Abdullah Ağar’a göre, “Türk Ordusunun Irak’ın kuzeyine attığı ‘Pençe’ Şırnak'ın karşısında Sinat ve Haftanin, Hakkari'nin karşısında da Zap ve Hakurk, arada Avaşin, Basyan ve Metina’da ‘Kilit’ harekatı ile tamamlanacaktır. Böylece PKK’nın Türkiye’ye geçiş yolları kapatılmış ve 302 kilometrelik güvenli bir hat kurulmuş olacaktır. Bu bölge, Kandil’den önce PKK'nın ana karargahıdır. Bir diğer tarafıyla 'sözde kurtarılmış bölge' ilan ettikleri, 'sözde devlet kurduk' dedikleri ve 1980'lerin başından beri hazırlandıkları yer burasıdır. Irak'ın kuzeyindeki Zap bölgesi için ‘girilemez’ propagandası yapılıyordu. TSK, Pençe-Kilit Operasyonu ile Zap'a girdi ve adeta destan yazdı.”

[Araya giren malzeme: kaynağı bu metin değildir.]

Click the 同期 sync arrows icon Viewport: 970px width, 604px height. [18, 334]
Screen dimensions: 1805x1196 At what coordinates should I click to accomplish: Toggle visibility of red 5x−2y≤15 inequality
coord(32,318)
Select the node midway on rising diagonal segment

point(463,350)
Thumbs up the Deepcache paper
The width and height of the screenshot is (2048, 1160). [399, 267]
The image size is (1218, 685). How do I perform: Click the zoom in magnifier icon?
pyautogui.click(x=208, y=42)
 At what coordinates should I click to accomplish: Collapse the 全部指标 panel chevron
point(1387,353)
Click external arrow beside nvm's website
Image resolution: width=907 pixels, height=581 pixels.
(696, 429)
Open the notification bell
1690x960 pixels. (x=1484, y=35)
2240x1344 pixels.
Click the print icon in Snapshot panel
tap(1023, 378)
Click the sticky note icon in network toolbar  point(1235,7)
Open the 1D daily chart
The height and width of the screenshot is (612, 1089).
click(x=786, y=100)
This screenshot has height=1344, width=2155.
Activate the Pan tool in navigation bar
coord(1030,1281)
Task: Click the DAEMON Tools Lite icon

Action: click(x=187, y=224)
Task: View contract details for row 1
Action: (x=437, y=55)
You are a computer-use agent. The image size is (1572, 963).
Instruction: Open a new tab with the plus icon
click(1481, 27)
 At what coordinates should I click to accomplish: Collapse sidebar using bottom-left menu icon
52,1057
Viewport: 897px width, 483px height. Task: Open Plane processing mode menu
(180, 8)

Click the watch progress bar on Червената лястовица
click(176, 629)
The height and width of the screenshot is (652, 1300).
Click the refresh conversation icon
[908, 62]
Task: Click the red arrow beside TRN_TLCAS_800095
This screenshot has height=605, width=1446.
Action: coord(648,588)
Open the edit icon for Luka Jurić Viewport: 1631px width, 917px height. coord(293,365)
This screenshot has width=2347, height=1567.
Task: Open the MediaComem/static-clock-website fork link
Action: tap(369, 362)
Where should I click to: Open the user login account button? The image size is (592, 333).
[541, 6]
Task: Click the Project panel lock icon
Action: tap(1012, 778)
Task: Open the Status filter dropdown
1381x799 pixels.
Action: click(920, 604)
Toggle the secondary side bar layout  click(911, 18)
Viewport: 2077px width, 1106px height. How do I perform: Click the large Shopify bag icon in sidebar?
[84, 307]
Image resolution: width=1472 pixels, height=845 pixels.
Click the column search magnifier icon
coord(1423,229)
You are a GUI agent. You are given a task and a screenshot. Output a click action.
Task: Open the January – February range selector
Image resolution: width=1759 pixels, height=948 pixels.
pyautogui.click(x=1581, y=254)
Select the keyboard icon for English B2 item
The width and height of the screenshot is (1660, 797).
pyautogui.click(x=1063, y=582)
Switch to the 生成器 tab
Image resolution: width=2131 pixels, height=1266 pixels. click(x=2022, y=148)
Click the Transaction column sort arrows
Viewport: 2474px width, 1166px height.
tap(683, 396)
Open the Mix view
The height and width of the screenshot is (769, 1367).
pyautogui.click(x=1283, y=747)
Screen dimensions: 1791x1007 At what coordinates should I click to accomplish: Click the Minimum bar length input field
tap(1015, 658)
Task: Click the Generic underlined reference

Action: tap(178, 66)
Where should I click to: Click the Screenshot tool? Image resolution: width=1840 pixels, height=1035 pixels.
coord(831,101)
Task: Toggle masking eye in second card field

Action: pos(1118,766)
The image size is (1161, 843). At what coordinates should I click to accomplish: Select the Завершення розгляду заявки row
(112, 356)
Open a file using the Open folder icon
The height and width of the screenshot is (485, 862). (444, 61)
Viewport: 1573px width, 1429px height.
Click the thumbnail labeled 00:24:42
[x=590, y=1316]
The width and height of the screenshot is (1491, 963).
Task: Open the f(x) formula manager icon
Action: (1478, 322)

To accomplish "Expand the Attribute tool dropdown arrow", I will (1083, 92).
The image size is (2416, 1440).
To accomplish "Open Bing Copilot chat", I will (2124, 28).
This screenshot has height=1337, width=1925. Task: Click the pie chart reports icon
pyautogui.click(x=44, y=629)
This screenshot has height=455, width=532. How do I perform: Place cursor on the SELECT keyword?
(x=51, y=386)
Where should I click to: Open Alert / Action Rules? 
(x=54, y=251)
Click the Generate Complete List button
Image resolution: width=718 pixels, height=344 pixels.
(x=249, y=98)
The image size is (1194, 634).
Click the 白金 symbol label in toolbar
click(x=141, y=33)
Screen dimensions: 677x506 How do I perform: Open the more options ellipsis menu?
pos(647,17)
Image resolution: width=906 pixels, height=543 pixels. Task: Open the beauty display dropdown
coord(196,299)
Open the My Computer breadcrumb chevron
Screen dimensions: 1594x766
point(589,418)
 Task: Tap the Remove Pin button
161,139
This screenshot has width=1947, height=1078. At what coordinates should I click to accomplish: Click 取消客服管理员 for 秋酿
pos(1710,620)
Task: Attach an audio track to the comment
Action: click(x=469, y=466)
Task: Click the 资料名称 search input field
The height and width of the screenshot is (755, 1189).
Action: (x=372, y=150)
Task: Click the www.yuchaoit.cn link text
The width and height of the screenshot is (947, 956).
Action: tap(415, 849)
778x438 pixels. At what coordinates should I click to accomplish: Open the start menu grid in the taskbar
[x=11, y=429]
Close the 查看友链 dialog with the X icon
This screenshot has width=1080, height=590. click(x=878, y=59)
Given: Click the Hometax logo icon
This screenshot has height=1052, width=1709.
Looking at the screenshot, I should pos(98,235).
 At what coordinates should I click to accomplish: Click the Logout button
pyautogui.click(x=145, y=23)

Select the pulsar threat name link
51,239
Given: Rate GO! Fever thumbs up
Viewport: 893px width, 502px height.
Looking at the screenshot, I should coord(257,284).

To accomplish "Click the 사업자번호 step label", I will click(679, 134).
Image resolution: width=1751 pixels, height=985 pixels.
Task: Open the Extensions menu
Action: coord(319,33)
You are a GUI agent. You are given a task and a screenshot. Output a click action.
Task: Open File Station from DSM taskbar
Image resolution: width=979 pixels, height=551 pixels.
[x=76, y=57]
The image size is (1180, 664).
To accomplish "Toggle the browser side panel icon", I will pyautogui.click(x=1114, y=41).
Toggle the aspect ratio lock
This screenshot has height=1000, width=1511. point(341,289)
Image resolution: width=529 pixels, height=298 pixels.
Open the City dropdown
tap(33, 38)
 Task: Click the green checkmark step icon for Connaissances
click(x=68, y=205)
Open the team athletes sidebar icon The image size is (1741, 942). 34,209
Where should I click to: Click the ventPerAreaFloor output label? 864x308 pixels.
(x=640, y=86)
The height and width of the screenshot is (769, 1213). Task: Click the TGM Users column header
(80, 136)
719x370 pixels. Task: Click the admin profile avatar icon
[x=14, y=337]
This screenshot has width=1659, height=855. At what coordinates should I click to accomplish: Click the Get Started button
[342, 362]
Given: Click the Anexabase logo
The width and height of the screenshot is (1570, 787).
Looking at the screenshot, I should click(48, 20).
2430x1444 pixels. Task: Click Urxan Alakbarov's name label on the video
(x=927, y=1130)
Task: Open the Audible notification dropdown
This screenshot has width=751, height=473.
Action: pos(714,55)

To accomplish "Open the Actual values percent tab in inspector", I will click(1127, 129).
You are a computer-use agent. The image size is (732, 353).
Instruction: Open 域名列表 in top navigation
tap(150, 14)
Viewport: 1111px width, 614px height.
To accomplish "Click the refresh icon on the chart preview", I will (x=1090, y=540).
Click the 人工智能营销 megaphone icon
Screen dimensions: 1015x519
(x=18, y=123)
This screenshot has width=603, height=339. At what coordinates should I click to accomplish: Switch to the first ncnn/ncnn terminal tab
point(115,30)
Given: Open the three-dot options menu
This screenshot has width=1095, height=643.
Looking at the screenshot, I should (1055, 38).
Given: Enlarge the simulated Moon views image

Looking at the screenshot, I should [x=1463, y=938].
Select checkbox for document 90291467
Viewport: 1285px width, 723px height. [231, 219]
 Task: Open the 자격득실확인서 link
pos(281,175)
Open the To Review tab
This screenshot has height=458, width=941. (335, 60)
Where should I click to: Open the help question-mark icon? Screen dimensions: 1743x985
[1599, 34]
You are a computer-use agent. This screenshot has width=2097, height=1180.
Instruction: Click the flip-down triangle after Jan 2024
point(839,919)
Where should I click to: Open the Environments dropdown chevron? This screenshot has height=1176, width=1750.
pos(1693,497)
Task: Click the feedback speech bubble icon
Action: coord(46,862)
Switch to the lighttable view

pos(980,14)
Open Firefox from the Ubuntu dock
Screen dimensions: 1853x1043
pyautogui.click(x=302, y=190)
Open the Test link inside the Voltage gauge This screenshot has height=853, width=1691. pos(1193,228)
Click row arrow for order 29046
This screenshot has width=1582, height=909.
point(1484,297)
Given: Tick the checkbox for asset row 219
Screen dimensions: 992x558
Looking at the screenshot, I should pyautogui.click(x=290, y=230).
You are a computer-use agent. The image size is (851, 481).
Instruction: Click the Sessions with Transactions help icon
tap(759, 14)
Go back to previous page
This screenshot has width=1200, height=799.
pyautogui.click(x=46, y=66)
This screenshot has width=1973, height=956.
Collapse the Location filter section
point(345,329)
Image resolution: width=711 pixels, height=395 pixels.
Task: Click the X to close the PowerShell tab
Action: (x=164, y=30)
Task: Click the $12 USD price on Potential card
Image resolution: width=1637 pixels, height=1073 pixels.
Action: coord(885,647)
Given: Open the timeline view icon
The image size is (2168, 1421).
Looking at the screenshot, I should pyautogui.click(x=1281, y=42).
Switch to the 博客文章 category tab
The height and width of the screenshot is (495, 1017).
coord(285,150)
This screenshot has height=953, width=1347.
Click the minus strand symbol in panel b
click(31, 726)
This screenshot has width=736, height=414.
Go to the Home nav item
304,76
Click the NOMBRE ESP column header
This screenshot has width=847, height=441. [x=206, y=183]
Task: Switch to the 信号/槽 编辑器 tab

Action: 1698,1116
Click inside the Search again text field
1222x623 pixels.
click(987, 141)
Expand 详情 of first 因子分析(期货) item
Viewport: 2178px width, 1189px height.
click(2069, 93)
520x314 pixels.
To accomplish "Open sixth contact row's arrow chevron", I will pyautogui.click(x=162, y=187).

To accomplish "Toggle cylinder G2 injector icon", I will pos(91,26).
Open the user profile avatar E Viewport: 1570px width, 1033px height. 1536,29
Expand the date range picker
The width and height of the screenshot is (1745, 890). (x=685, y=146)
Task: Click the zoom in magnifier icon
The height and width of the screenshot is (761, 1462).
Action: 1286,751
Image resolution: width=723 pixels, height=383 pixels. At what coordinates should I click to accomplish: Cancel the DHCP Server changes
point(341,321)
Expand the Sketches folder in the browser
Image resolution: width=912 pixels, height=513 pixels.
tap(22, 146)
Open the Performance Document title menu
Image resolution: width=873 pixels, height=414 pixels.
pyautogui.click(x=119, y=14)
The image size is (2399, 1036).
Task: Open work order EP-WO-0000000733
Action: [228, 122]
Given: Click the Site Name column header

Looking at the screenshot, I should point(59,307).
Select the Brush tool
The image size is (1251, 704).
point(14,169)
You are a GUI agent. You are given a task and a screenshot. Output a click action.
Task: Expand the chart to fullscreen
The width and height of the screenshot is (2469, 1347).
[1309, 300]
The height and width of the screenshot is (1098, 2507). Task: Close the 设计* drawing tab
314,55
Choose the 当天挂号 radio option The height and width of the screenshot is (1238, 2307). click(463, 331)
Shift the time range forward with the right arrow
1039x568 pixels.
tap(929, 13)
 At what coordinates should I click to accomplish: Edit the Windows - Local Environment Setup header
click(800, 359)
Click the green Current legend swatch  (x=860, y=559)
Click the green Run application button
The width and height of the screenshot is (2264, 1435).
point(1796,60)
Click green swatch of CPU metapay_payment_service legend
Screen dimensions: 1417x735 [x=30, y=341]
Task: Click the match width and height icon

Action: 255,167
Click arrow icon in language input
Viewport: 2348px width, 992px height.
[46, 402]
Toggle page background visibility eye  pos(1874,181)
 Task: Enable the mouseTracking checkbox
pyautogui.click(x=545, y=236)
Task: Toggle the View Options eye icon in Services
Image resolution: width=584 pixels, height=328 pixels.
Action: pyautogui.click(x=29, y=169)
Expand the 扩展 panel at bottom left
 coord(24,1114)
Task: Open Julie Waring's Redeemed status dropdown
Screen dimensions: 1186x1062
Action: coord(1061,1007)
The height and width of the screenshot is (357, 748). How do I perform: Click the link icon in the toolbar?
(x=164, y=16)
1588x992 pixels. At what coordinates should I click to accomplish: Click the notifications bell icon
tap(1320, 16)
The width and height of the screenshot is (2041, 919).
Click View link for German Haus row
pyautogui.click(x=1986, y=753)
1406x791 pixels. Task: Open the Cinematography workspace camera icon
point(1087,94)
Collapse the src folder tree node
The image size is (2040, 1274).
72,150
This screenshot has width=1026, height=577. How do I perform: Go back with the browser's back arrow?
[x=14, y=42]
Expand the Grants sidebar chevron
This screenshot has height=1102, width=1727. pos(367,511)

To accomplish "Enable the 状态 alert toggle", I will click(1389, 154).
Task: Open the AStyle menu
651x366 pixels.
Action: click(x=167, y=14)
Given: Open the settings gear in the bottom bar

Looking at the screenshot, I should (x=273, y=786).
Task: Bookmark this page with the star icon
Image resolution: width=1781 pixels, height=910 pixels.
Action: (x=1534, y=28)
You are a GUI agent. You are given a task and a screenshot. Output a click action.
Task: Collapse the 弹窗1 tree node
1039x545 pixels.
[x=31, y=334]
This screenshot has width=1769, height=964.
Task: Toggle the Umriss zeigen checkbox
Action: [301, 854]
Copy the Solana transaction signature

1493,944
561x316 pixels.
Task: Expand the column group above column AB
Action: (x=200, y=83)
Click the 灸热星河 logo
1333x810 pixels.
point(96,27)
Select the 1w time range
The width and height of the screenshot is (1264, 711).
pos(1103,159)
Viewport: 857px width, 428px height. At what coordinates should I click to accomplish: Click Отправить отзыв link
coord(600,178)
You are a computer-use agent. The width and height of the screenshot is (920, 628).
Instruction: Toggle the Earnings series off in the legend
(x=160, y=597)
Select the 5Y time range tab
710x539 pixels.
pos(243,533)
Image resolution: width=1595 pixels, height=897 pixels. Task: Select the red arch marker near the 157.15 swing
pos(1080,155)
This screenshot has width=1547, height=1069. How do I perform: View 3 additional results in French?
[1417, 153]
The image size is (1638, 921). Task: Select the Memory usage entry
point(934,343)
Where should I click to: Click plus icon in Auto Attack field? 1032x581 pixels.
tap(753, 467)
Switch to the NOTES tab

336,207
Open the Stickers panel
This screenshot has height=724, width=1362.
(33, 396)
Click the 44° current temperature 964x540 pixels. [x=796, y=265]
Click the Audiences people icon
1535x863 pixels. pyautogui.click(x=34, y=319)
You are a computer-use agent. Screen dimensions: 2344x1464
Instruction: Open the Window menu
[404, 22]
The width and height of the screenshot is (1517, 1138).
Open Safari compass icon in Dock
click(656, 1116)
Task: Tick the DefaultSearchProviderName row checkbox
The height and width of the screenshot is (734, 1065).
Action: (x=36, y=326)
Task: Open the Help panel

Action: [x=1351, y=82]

Türkiye, Akdeniz’den İran’a kadar hudutlarımızın ötesinde bir güvenlik duvarı kurmaktadır; bunda kararlıdır, kararlı olmak mecburiyetindedir!
Cumhurbaşkanı Erdoğan, “Bölücü alçaklardan döktükleri kanın hesabı misliyle sorulmuştur ve sorulmaktadır. Terörü kaynağında kurutma stratejimizi uygulamayı son terörist de bertaraf edilene kadar kararlılıkla sürdüreceğiz. Türkiye, ne pahasına olursa olsun Irak’ın veya Suriye’nin kuzeyinde bir terör yapılanmasına müsaade etmeyecektir” (yeni açıklamasında “teröristan” kurulmasına kesinlikle izin vermeyecektir) demektedir.
Bu bir irade beyanıdır; gereğini yapıyoruz.
Ancak bu yapılanlar artık yeterli olamıyor; devir ve şartlar değişti; Türkiye’yi yönetenler, stratejik akla sahip olmalı; yeni şeyler söylemelidir!
MİT Akademisi’nin kurulmasını bu anlamda çok değerli buluyorum.
Açılışta, MİT Başkanı İbrahim Kalın, “Bir büyük belirsizlik çağında yaşıyoruz. Hegemonik güç mücadelesi, küresel adaletsizlik, derinleşen krizler, hibrit ve asimetrik tehditler ve yeni teknolojilerin sunduğu imkân ve riskler, derin bir belirsizlik ve güvensizlik ortamının doğmasına neden oluyor” tespitini yapıyor.
Doğru söylüyor; Devletin stratejik aklı artık akademik/ilmi bir karekter kazanacaktır!
BENCE
ABD, Vietnam’da ve Afganistan’da yaşadığını Ortadoğu’da da yaşayacaktır!
“Öfkemiz acımız kadar büyük” ancak utancımız daha da büyük!
Şehit ailelerinin bayrak asılan evleri vicdanları sızlattı; ülke yöneticileri utanmalıdır! Yüce Allah, Devletimize zeval vermesin!